Required work> Here is a block of records. Copy every one of them exactly.

Record set>
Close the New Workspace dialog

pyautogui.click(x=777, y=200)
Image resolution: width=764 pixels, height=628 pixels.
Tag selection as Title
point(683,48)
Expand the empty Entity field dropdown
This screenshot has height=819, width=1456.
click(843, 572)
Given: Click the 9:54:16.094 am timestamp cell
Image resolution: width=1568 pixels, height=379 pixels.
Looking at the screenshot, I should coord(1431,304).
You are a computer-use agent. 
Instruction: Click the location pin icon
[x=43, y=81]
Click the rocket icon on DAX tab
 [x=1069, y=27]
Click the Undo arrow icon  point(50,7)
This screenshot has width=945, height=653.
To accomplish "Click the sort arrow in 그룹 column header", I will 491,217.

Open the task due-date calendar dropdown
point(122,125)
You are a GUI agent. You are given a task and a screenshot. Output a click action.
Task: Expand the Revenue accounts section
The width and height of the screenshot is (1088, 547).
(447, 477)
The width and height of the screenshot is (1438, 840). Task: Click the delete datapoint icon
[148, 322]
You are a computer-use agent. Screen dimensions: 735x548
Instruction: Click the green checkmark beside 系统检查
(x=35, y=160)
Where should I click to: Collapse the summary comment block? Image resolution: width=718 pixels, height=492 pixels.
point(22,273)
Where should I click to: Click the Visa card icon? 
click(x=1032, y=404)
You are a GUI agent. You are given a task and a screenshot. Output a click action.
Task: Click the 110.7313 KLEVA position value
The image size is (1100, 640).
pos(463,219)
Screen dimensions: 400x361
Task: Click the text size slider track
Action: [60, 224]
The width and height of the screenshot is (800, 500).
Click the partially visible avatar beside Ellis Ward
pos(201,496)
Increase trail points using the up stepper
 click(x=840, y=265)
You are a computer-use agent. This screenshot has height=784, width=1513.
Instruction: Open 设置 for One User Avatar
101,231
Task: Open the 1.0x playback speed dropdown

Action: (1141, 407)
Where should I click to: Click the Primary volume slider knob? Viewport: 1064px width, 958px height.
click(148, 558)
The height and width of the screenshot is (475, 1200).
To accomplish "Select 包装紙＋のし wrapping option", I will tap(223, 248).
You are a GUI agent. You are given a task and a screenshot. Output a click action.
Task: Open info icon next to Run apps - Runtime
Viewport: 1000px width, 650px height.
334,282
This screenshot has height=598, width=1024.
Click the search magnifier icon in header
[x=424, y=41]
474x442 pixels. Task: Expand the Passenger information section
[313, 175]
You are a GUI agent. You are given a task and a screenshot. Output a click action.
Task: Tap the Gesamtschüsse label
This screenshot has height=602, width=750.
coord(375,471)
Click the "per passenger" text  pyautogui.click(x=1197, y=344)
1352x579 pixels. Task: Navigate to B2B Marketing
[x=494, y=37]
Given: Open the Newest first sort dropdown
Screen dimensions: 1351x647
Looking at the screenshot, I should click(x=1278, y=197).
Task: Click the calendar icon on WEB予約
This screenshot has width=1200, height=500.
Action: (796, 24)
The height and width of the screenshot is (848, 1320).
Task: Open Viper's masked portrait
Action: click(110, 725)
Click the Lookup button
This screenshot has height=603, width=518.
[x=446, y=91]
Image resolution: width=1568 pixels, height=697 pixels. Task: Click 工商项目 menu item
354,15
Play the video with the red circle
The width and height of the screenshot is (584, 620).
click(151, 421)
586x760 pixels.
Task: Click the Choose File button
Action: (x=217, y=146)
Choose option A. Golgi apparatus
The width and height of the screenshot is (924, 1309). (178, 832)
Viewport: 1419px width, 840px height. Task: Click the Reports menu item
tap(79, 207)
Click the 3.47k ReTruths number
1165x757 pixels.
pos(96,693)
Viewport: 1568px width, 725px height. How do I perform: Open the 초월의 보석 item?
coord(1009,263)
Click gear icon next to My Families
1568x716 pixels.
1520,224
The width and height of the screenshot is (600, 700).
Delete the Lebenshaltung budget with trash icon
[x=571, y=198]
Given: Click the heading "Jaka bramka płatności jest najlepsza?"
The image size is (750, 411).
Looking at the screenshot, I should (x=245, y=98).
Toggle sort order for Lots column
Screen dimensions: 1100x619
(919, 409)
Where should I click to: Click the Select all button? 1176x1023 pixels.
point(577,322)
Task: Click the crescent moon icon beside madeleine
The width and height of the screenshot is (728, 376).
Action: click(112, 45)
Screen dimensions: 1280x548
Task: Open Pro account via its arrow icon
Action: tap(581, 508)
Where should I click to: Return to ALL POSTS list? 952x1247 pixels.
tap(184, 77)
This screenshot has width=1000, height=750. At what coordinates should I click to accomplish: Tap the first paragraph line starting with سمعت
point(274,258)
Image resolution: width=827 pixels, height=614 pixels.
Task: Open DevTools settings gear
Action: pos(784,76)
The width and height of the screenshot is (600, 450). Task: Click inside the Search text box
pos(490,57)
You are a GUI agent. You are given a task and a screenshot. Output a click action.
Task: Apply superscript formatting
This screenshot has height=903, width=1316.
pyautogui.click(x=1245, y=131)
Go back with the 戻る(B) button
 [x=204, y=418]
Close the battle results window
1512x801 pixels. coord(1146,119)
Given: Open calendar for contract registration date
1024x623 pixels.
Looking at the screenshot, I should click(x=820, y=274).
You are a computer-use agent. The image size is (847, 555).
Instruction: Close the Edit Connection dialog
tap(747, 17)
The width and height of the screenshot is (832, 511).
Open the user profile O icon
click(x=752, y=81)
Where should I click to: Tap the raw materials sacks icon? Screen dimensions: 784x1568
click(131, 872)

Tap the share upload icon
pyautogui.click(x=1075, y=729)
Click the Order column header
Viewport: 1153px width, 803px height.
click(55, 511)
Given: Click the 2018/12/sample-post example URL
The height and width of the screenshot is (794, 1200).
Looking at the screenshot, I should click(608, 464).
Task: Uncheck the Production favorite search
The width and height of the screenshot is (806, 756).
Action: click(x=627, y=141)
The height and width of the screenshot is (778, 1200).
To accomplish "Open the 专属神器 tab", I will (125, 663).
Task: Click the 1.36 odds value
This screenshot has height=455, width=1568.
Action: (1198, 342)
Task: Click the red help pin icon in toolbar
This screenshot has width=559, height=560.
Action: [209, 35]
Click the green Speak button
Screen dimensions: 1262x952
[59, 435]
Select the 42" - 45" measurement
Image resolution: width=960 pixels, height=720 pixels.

Solution for this problem>
Close the New Workspace dialog

pyautogui.click(x=777, y=200)
Image resolution: width=764 pixels, height=628 pixels.
Tag selection as Title
point(683,48)
Expand the empty Entity field dropdown
This screenshot has height=819, width=1456.
click(843, 572)
Given: Click the 9:54:16.094 am timestamp cell
Image resolution: width=1568 pixels, height=379 pixels.
Looking at the screenshot, I should coord(1431,304).
You are a computer-use agent. 
Instruction: Click the location pin icon
[x=43, y=81]
Click the rocket icon on DAX tab
 [x=1069, y=27]
Click the Undo arrow icon  point(50,7)
This screenshot has width=945, height=653.
To accomplish "Click the sort arrow in 그룹 column header", I will 491,217.

Open the task due-date calendar dropdown
point(122,125)
You are a GUI agent. You are given a task and a screenshot. Output a click action.
Task: Expand the Revenue accounts section
The width and height of the screenshot is (1088, 547).
(447, 477)
The width and height of the screenshot is (1438, 840). Task: Click the delete datapoint icon
[148, 322]
You are a computer-use agent. Screen dimensions: 735x548
Instruction: Click the green checkmark beside 系统检查
(x=35, y=160)
Where should I click to: Collapse the summary comment block? Image resolution: width=718 pixels, height=492 pixels.
point(22,273)
Where should I click to: Click the Visa card icon? 
click(x=1032, y=404)
You are a GUI agent. You are given a task and a screenshot. Output a click action.
Task: Click the 110.7313 KLEVA position value
The image size is (1100, 640).
pos(463,219)
Screen dimensions: 400x361
Task: Click the text size slider track
Action: [60, 224]
The width and height of the screenshot is (800, 500).
Click the partially visible avatar beside Ellis Ward
pos(201,496)
Increase trail points using the up stepper
 click(x=840, y=265)
You are a computer-use agent. This screenshot has height=784, width=1513.
Instruction: Open 设置 for One User Avatar
101,231
Task: Open the 1.0x playback speed dropdown

Action: (1141, 407)
Where should I click to: Click the Primary volume slider knob? Viewport: 1064px width, 958px height.
click(148, 558)
The height and width of the screenshot is (475, 1200).
To accomplish "Select 包装紙＋のし wrapping option", I will tap(223, 248).
You are a GUI agent. You are given a task and a screenshot. Output a click action.
Task: Open info icon next to Run apps - Runtime
Viewport: 1000px width, 650px height.
334,282
This screenshot has height=598, width=1024.
Click the search magnifier icon in header
[x=424, y=41]
474x442 pixels. Task: Expand the Passenger information section
[313, 175]
You are a GUI agent. You are given a task and a screenshot. Output a click action.
Task: Tap the Gesamtschüsse label
This screenshot has height=602, width=750.
coord(375,471)
Click the "per passenger" text  pyautogui.click(x=1197, y=344)
1352x579 pixels. Task: Navigate to B2B Marketing
[x=494, y=37]
Given: Open the Newest first sort dropdown
Screen dimensions: 1351x647
Looking at the screenshot, I should click(x=1278, y=197).
Task: Click the calendar icon on WEB予約
This screenshot has width=1200, height=500.
Action: (796, 24)
The height and width of the screenshot is (848, 1320).
Task: Open Viper's masked portrait
Action: click(110, 725)
Click the Lookup button
This screenshot has height=603, width=518.
[x=446, y=91]
Image resolution: width=1568 pixels, height=697 pixels. Task: Click 工商项目 menu item
354,15
Play the video with the red circle
The width and height of the screenshot is (584, 620).
click(151, 421)
586x760 pixels.
Task: Click the Choose File button
Action: (x=217, y=146)
Choose option A. Golgi apparatus
The width and height of the screenshot is (924, 1309). (178, 832)
Viewport: 1419px width, 840px height. Task: Click the Reports menu item
tap(79, 207)
Click the 3.47k ReTruths number
1165x757 pixels.
pos(96,693)
Viewport: 1568px width, 725px height. How do I perform: Open the 초월의 보석 item?
coord(1009,263)
Click gear icon next to My Families
1568x716 pixels.
1520,224
The width and height of the screenshot is (600, 700).
Delete the Lebenshaltung budget with trash icon
[x=571, y=198]
Given: Click the heading "Jaka bramka płatności jest najlepsza?"
The image size is (750, 411).
Looking at the screenshot, I should (x=245, y=98).
Toggle sort order for Lots column
Screen dimensions: 1100x619
(919, 409)
Where should I click to: Click the Select all button? 1176x1023 pixels.
point(577,322)
Task: Click the crescent moon icon beside madeleine
The width and height of the screenshot is (728, 376).
Action: click(112, 45)
Screen dimensions: 1280x548
Task: Open Pro account via its arrow icon
Action: tap(581, 508)
Where should I click to: Return to ALL POSTS list? 952x1247 pixels.
tap(184, 77)
This screenshot has width=1000, height=750. At what coordinates should I click to accomplish: Tap the first paragraph line starting with سمعت
point(274,258)
Image resolution: width=827 pixels, height=614 pixels.
Task: Open DevTools settings gear
Action: pos(784,76)
The width and height of the screenshot is (600, 450). Task: Click inside the Search text box
pos(490,57)
You are a GUI agent. You are given a task and a screenshot. Output a click action.
Task: Apply superscript formatting
This screenshot has height=903, width=1316.
pyautogui.click(x=1245, y=131)
Go back with the 戻る(B) button
 [x=204, y=418]
Close the battle results window
1512x801 pixels. coord(1146,119)
Given: Open calendar for contract registration date
1024x623 pixels.
Looking at the screenshot, I should click(x=820, y=274).
You are a computer-use agent. The image size is (847, 555).
Instruction: Close the Edit Connection dialog
tap(747, 17)
The width and height of the screenshot is (832, 511).
Open the user profile O icon
click(x=752, y=81)
Where should I click to: Tap the raw materials sacks icon? Screen dimensions: 784x1568
click(131, 872)

Tap the share upload icon
pyautogui.click(x=1075, y=729)
Click the Order column header
Viewport: 1153px width, 803px height.
click(55, 511)
Given: Click the 2018/12/sample-post example URL
The height and width of the screenshot is (794, 1200).
Looking at the screenshot, I should click(608, 464).
Task: Uncheck the Production favorite search
The width and height of the screenshot is (806, 756).
Action: click(x=627, y=141)
The height and width of the screenshot is (778, 1200).
To accomplish "Open the 专属神器 tab", I will (125, 663).
Task: Click the 1.36 odds value
This screenshot has height=455, width=1568.
Action: (1198, 342)
Task: Click the red help pin icon in toolbar
This screenshot has width=559, height=560.
Action: [209, 35]
Click the green Speak button
Screen dimensions: 1262x952
[59, 435]
Select the 42" - 45" measurement
Image resolution: width=960 pixels, height=720 pixels.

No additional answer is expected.